TASK INSTRUCTIONS
Copy out all of the records below, keeping each line precisely as it appears.

Dataset excerpt
■ ■ ■ ■ ■

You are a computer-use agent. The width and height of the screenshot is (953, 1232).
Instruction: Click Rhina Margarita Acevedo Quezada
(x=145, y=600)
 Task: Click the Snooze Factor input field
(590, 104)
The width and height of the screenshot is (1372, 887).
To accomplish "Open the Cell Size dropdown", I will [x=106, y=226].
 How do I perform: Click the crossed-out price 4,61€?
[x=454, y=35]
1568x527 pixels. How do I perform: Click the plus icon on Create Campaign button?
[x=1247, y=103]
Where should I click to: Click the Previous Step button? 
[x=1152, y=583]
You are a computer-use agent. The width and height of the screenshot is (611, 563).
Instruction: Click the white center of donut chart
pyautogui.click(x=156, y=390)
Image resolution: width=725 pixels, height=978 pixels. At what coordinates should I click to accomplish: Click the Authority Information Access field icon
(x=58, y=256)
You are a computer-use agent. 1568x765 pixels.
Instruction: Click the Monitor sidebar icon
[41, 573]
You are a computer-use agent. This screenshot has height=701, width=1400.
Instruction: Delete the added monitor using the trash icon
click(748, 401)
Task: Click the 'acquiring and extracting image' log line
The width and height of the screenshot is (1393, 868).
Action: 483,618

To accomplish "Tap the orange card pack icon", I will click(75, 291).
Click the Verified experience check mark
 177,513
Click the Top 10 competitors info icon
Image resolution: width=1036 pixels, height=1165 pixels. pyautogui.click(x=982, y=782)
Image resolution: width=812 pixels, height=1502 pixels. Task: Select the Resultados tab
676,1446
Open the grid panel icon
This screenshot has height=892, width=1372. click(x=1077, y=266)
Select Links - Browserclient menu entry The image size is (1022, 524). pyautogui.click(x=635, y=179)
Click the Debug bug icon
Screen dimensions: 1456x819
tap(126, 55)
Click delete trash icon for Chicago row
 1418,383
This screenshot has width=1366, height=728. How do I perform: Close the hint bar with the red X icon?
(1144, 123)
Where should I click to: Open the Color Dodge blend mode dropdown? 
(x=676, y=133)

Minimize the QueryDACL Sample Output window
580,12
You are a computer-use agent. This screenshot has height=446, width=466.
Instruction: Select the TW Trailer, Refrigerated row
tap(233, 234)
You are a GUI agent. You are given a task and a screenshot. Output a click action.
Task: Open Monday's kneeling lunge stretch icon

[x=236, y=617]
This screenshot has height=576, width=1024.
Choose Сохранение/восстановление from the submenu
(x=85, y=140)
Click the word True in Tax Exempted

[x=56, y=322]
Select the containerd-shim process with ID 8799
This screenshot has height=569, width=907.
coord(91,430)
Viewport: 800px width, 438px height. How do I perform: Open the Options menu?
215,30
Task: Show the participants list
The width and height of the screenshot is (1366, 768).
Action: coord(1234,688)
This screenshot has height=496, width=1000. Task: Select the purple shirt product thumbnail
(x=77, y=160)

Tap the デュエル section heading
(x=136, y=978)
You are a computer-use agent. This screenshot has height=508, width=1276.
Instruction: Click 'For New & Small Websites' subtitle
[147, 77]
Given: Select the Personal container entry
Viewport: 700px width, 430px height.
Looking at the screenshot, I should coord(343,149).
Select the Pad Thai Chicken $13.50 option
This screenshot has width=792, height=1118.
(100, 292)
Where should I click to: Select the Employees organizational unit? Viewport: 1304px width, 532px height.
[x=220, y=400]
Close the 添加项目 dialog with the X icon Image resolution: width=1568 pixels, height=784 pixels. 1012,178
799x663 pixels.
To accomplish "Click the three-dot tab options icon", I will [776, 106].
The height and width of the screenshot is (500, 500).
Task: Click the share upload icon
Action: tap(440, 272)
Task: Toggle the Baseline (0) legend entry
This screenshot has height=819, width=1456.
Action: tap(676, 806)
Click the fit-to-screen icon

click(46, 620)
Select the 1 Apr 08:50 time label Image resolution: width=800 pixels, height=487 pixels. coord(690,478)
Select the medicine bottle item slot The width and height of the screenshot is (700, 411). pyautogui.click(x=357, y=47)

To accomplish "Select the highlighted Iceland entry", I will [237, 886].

■ ■ ■ ■ ■

FINAL RESULT
You are a computer-use agent. The width and height of the screenshot is (953, 1232).
Instruction: Click Rhina Margarita Acevedo Quezada
(x=145, y=600)
 Task: Click the Snooze Factor input field
(590, 104)
The width and height of the screenshot is (1372, 887).
To accomplish "Open the Cell Size dropdown", I will [x=106, y=226].
 How do I perform: Click the crossed-out price 4,61€?
[x=454, y=35]
1568x527 pixels. How do I perform: Click the plus icon on Create Campaign button?
[x=1247, y=103]
Where should I click to: Click the Previous Step button? 
[x=1152, y=583]
You are a computer-use agent. The width and height of the screenshot is (611, 563).
Instruction: Click the white center of donut chart
pyautogui.click(x=156, y=390)
Image resolution: width=725 pixels, height=978 pixels. At what coordinates should I click to accomplish: Click the Authority Information Access field icon
(x=58, y=256)
You are a computer-use agent. 1568x765 pixels.
Instruction: Click the Monitor sidebar icon
[41, 573]
You are a computer-use agent. This screenshot has height=701, width=1400.
Instruction: Delete the added monitor using the trash icon
click(748, 401)
Task: Click the 'acquiring and extracting image' log line
The width and height of the screenshot is (1393, 868).
Action: 483,618

To accomplish "Tap the orange card pack icon", I will click(75, 291).
Click the Verified experience check mark
 177,513
Click the Top 10 competitors info icon
Image resolution: width=1036 pixels, height=1165 pixels. pyautogui.click(x=982, y=782)
Image resolution: width=812 pixels, height=1502 pixels. Task: Select the Resultados tab
676,1446
Open the grid panel icon
This screenshot has height=892, width=1372. click(x=1077, y=266)
Select Links - Browserclient menu entry The image size is (1022, 524). pyautogui.click(x=635, y=179)
Click the Debug bug icon
Screen dimensions: 1456x819
tap(126, 55)
Click delete trash icon for Chicago row
 1418,383
This screenshot has width=1366, height=728. How do I perform: Close the hint bar with the red X icon?
(1144, 123)
Where should I click to: Open the Color Dodge blend mode dropdown? 
(x=676, y=133)

Minimize the QueryDACL Sample Output window
580,12
You are a computer-use agent. This screenshot has height=446, width=466.
Instruction: Select the TW Trailer, Refrigerated row
tap(233, 234)
You are a GUI agent. You are given a task and a screenshot. Output a click action.
Task: Open Monday's kneeling lunge stretch icon

[x=236, y=617]
This screenshot has height=576, width=1024.
Choose Сохранение/восстановление from the submenu
(x=85, y=140)
Click the word True in Tax Exempted

[x=56, y=322]
Select the containerd-shim process with ID 8799
This screenshot has height=569, width=907.
coord(91,430)
Viewport: 800px width, 438px height. How do I perform: Open the Options menu?
215,30
Task: Show the participants list
The width and height of the screenshot is (1366, 768).
Action: coord(1234,688)
This screenshot has height=496, width=1000. Task: Select the purple shirt product thumbnail
(x=77, y=160)

Tap the デュエル section heading
(x=136, y=978)
You are a computer-use agent. This screenshot has height=508, width=1276.
Instruction: Click 'For New & Small Websites' subtitle
[147, 77]
Given: Select the Personal container entry
Viewport: 700px width, 430px height.
Looking at the screenshot, I should coord(343,149).
Select the Pad Thai Chicken $13.50 option
This screenshot has width=792, height=1118.
(100, 292)
Where should I click to: Select the Employees organizational unit? Viewport: 1304px width, 532px height.
[x=220, y=400]
Close the 添加项目 dialog with the X icon Image resolution: width=1568 pixels, height=784 pixels. 1012,178
799x663 pixels.
To accomplish "Click the three-dot tab options icon", I will [776, 106].
The height and width of the screenshot is (500, 500).
Task: Click the share upload icon
Action: tap(440, 272)
Task: Toggle the Baseline (0) legend entry
This screenshot has height=819, width=1456.
Action: tap(676, 806)
Click the fit-to-screen icon

click(46, 620)
Select the 1 Apr 08:50 time label Image resolution: width=800 pixels, height=487 pixels. coord(690,478)
Select the medicine bottle item slot The width and height of the screenshot is (700, 411). pyautogui.click(x=357, y=47)

To accomplish "Select the highlighted Iceland entry", I will [237, 886].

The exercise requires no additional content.